The results presented in this work have some limitations: 1. The dataset fulfilling the criteria imposed is small and is affected by uncertainties that are considerably large; 2. There is some heterogeneity among treatment techniques employed in the different studies; 3. The two single fraction studies included in our analysis belong to the same institution. In addition, the use of hormonal therapy, the implant technique, the heterogeneity of absorbed dose, different criteria for prescribed dose used by various institutions, limitations imposed on dose that normal tissues may receive, uncertainties due to the presence of low and intermediate patients in the cohort analyzed, etc., are the conditions that may modify the value of the fitted parameters.

Conclusions

The α/β value of 22.8 Gy found in our analysis, with a range of dose per fraction between 6.0 and 20.5 Gy, is much greater than 1.5 Gy or 3.0 Gy currently considered for prostate cancer radiotherapy with low doses per fraction. This high value of α/β explains reasonably well the data available in the region of the high doses per fraction considered. The absorbed dose in monotherapy HDR-BT, in a single fraction scheme, allowing to obtain BC = 90% and 95% are 22 Gy and 24 Gy, respectively.

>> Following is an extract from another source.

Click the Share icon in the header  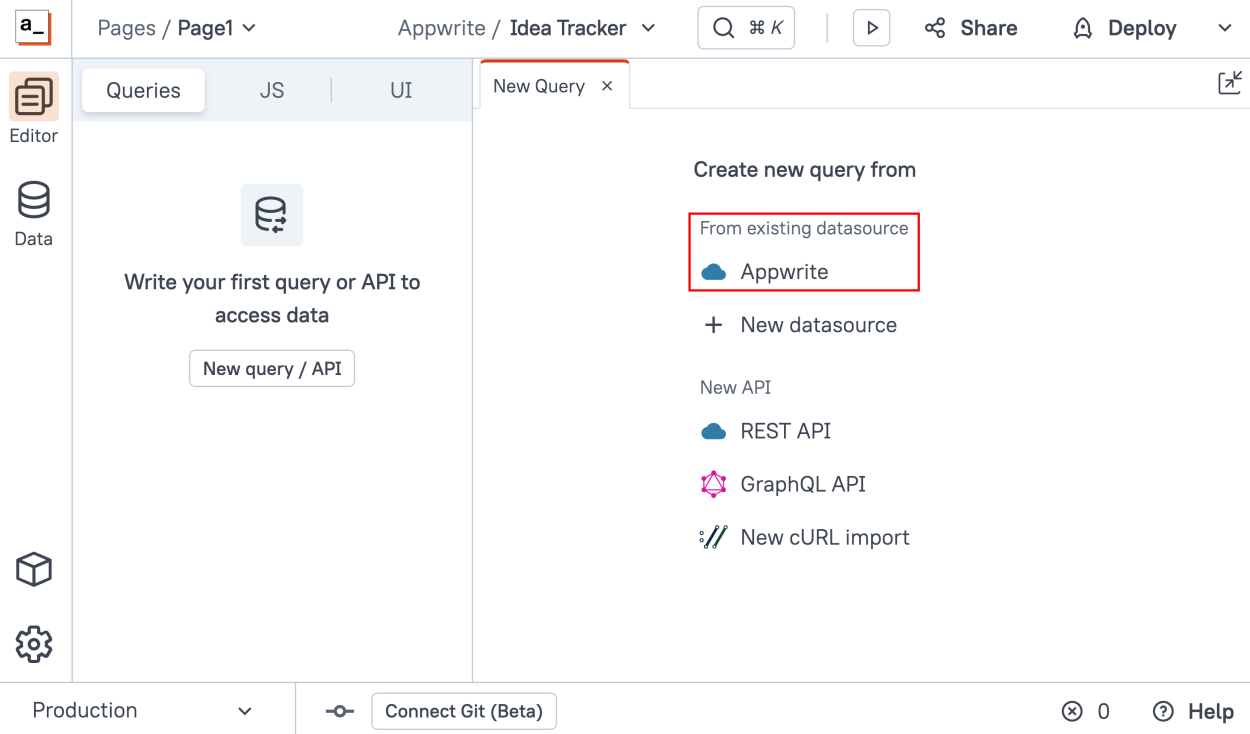(934, 27)
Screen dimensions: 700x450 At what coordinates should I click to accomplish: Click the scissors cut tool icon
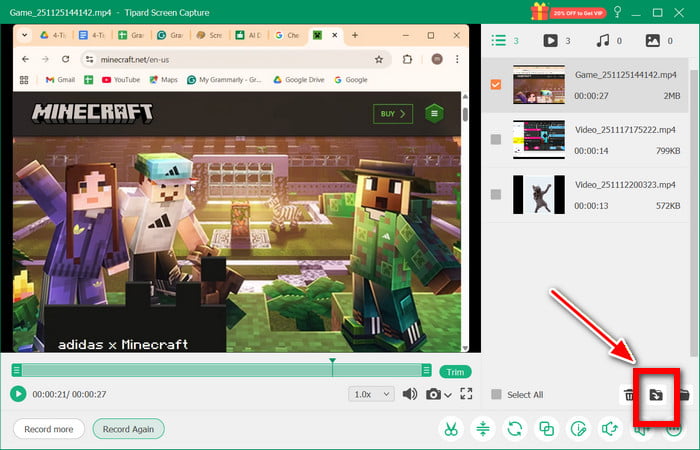(x=451, y=429)
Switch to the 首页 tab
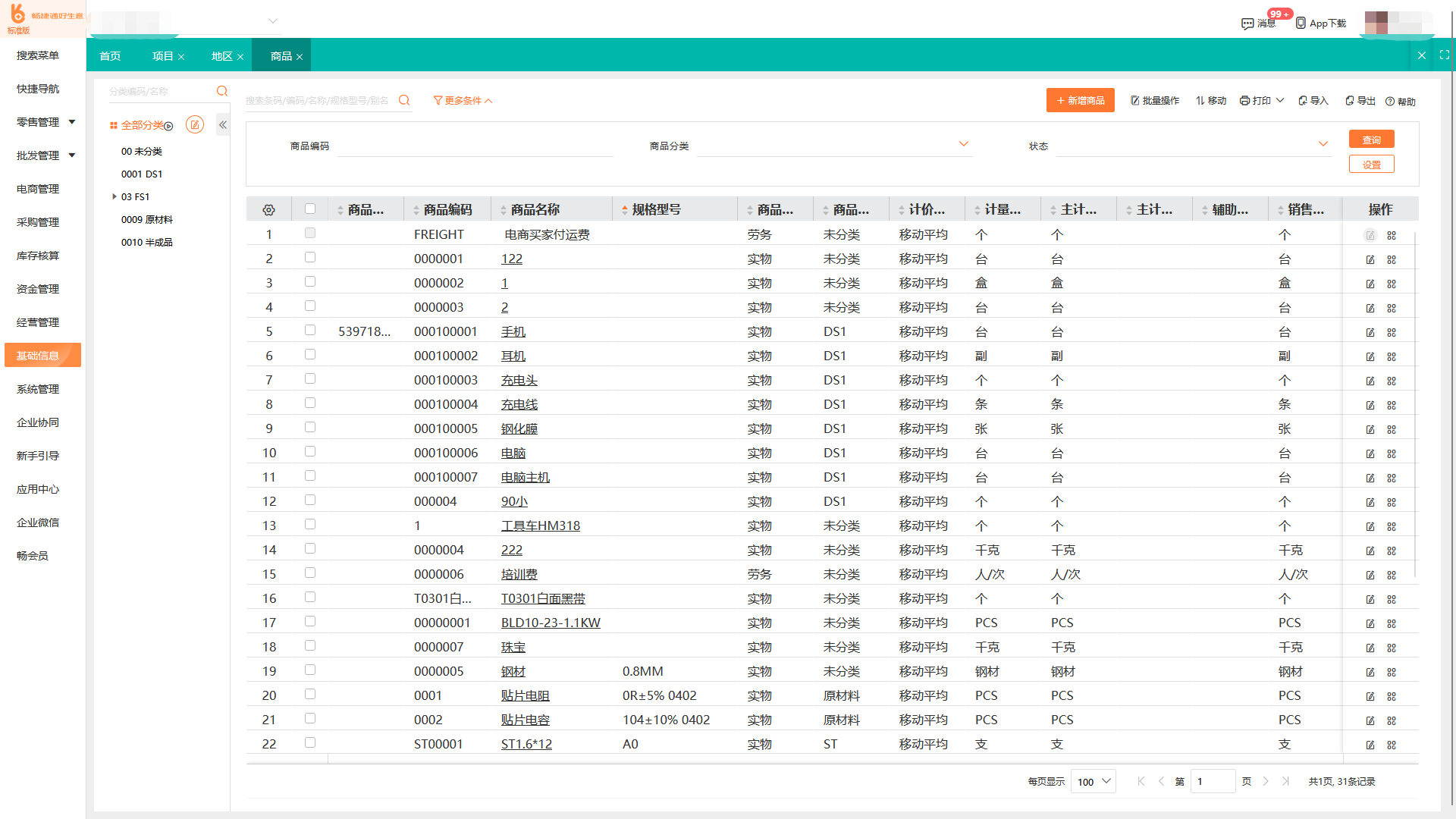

The limitations of our analysis, such as the strong influence of single fraction schemes in the fitting procedure or the heterogeneity of data, can be overcame by considering additional clinical studies.

Funding

This work was partially supported by the Spanish Ministerio de Ciencia y Competitividad (FPA2015-67694-P), the European Regional Development Fund (ERDF), and the Junta de Andalucía (FQM0387).

Conflict of interest

The authors report no conflict of interest.